Le candidat de la France insoumise, sous le feu des critiques cette semaine sur ses positions internationales, a répliqué ce week-end lors de son meeting de Toulouse.

Tous azimuts: dimanche à Toulouse, Jean-Luc Mélenchon, attaqué la semaine dernière sur sa proposition de rejoindre l'alliance bolivarienne (Alba), a longuement riposté aux critiques de ses adversaires sur la question. Défendant l'adhésion à l'Alba, une alliance économique qui profiterait selon le candidat de la France insoumise aux territoires d'Outre-mer, il a renvoyé ses rivaux aux traités internationaux déjà existants:

"Qui sont ces gens qui m’interpellent dès qu’ils dès qu’ils entendent Cuba ou Venezuela? Ont-ils l’intention de nous faire quitter l’association des États des Caraïbes dont la République française est déjà membre associée avec Cuba et le Venezuela? Ont-ils l’intention de nous faire sortir de la Caricom, alliance à laquelle nous avons postulé, nous la France -le gouvernement actuel, pas moi, une alliance où se trouvent Cuba et Venezuela? Nous propose-t-on que la France, qui a conclu 184 traités et accords bilatéraux avec la Russie, y renonce?"

Dans cette contre-offensive, amorcée mercredi à Lille, Jean-Luc Mélenchon s'est ensuite offert une partie de ball-trap politique, sans toutefois répondre complètement sur le fond:

"Est-ce que ceux-là qui ont signé des accords auraient le front de venir nous demander des comptes sur ces traités signés avec la République islamique d’Iran, dont onze signés sous messieurs Hollande et Macron, et cinq sous monsieur Fillon?
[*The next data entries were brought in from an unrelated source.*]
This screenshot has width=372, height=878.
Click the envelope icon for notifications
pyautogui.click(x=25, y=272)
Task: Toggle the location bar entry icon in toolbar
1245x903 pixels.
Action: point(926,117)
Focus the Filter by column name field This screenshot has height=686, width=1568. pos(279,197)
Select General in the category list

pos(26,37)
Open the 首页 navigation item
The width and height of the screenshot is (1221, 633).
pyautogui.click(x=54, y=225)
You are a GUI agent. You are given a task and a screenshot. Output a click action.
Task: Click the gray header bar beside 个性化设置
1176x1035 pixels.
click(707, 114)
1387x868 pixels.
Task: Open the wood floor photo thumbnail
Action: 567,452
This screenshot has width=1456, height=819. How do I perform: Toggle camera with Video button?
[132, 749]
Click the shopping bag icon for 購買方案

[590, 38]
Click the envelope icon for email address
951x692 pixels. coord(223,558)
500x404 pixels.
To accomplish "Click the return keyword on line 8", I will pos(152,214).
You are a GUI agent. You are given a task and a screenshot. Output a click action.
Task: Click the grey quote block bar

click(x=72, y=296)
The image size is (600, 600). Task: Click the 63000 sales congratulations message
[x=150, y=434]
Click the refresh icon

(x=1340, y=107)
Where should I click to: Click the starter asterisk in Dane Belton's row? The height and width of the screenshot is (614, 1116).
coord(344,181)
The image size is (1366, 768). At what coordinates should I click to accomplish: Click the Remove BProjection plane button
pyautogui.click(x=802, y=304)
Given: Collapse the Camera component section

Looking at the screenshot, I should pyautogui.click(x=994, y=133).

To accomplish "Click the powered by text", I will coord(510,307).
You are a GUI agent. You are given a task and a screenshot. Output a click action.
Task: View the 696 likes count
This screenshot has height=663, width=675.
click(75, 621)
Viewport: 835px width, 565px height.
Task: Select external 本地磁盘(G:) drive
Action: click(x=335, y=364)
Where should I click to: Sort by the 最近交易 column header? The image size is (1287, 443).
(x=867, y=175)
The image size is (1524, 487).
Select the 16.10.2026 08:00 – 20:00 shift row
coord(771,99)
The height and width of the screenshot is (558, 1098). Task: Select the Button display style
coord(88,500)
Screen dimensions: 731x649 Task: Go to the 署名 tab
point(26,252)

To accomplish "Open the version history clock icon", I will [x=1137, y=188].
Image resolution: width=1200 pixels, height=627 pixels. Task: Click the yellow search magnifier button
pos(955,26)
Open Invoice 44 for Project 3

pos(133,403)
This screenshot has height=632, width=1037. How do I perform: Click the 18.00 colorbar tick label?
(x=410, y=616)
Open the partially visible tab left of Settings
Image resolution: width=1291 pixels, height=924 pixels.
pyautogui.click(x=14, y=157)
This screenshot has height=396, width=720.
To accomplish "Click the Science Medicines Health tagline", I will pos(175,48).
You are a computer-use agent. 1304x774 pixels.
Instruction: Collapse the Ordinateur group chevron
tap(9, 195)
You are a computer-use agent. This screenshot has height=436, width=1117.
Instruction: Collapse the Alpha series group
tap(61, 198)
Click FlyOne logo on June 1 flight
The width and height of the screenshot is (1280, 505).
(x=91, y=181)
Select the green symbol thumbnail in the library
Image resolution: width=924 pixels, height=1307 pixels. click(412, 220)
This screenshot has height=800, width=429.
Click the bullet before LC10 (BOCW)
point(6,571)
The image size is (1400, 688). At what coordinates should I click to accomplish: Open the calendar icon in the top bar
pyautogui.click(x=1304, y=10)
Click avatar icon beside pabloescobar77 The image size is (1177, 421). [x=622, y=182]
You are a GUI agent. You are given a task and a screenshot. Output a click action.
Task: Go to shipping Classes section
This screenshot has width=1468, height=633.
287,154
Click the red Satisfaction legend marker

Qui me demande des comptes? Le ministre socialiste Hamon, qui a signé sept accords avec le Venezuela, ce dont je le félicite, ou bien monsieur Macron, dont le bras droit a organisé la campagne victorieuse de Nicolas Maduro, ce dont je le félicite également?"

La tirade ne s'arrête pas là:

"Est-ce madame Le Pen, qui me reproche mes amitiés paraît-il anti-occidentales alors qu’elle va boire le thé avec Poutine? Enfin, François Fillon me reproche d’être communiste. C’est un reproche tout à fait supportable, je me permets de le signaler. Mais je ne le suis pas. Je rappelle que c’est du temps où il était Premier ministre que son parti l’UMP avait signé un accord de coopération avec le Parti communiste chinois."

Ne cachant pas son admiration pour Hugo Chavez et Fidel Castro, Jean-Luc Mélenchon prône la sortie de l'Otan et se défie ouvertement de l'atlantisme. Dans une interview accordée au Parisien, l'ancien sénateur socialiste revendique une forme de pragmatisme en matière de relations internationales.

"Je discuterai avec le diable s'il le faut pour mon pays", affirme celui que ces détracteurs taxent de complaisance avec le régime syrien.